Source material -

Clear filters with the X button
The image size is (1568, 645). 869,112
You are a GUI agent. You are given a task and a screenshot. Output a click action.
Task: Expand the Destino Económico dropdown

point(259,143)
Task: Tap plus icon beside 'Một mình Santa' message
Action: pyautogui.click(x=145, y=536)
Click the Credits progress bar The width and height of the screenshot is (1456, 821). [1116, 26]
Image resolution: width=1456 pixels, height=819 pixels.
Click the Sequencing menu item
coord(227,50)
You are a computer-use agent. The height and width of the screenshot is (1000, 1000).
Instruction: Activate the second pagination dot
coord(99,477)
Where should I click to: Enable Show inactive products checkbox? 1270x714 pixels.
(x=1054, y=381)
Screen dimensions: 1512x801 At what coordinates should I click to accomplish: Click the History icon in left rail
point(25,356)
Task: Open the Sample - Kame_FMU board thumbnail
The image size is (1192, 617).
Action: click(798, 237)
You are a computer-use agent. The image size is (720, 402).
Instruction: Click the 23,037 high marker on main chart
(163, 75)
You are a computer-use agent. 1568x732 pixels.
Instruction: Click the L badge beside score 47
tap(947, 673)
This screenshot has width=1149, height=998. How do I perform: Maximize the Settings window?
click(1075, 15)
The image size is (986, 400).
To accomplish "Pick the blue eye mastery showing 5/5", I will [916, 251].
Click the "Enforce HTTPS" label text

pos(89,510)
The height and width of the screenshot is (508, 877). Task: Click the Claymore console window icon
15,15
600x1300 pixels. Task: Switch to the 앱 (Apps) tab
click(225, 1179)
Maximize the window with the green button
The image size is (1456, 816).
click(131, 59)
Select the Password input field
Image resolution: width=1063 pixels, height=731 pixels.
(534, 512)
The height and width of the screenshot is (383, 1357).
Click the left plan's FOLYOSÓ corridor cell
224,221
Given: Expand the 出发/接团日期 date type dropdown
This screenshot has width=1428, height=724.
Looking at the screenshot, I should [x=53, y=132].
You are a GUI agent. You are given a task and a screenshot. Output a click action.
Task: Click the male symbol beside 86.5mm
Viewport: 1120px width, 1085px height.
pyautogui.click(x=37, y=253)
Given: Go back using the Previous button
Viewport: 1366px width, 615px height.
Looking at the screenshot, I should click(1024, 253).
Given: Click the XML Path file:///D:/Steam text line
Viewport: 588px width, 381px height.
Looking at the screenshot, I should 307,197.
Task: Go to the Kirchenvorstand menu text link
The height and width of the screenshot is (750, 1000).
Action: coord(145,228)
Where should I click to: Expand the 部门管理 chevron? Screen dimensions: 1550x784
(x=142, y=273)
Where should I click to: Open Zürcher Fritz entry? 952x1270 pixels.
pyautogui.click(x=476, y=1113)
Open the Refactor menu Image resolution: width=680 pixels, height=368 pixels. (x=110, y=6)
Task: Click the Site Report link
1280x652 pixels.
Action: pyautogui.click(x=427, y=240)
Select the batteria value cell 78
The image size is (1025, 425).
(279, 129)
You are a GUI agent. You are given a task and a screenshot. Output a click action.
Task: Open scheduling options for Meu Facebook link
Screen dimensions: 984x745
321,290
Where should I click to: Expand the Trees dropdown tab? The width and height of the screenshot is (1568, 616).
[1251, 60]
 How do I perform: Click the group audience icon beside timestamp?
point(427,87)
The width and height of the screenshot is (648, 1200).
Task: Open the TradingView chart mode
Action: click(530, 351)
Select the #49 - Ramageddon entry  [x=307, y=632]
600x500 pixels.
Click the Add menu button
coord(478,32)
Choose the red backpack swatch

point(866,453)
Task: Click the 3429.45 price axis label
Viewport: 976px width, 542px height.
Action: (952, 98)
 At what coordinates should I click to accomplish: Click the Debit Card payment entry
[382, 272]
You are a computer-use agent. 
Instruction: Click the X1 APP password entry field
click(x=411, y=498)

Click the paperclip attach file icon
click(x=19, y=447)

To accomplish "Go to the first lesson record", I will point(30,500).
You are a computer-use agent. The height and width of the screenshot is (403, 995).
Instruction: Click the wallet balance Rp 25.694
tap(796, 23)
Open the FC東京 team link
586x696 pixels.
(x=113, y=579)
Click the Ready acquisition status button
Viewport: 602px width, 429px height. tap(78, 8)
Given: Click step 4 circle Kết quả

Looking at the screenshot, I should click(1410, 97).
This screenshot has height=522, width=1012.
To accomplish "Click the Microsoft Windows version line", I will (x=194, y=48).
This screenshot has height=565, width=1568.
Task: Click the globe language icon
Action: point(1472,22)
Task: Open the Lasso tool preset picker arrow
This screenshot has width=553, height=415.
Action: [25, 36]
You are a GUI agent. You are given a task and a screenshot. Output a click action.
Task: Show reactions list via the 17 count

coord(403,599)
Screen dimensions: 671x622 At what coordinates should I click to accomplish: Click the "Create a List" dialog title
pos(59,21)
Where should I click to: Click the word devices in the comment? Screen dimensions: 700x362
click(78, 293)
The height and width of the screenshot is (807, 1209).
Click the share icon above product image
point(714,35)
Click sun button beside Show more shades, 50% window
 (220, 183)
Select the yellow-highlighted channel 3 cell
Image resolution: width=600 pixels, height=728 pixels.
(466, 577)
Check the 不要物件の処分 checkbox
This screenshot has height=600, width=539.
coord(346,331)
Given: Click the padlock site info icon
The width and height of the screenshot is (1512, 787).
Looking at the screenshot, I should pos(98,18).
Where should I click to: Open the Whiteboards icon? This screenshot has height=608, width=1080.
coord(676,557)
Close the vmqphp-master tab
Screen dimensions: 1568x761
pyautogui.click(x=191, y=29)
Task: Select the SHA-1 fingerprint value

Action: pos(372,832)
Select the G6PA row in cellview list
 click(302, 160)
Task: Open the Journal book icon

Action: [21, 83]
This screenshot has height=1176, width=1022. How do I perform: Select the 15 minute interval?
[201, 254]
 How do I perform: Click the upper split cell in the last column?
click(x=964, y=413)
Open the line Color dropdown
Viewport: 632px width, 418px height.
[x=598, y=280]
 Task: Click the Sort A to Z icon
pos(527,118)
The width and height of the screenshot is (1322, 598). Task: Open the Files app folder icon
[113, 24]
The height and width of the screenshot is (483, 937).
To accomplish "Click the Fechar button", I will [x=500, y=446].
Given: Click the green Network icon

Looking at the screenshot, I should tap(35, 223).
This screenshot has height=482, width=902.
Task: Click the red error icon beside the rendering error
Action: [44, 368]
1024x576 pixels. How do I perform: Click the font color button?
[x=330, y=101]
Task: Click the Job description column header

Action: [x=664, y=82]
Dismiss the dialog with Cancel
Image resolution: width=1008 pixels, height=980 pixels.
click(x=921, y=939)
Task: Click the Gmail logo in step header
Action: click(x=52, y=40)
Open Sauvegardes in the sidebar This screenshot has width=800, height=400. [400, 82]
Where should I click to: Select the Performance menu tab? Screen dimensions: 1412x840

What you will do - Only the lines above, from the first through the one holding "Click the Credits", are to be output, and they must be copied exactly.

Result for this exercise -
Clear filters with the X button
The image size is (1568, 645). 869,112
You are a GUI agent. You are given a task and a screenshot. Output a click action.
Task: Expand the Destino Económico dropdown

point(259,143)
Task: Tap plus icon beside 'Một mình Santa' message
Action: pyautogui.click(x=145, y=536)
Click the Credits progress bar The width and height of the screenshot is (1456, 821). [1116, 26]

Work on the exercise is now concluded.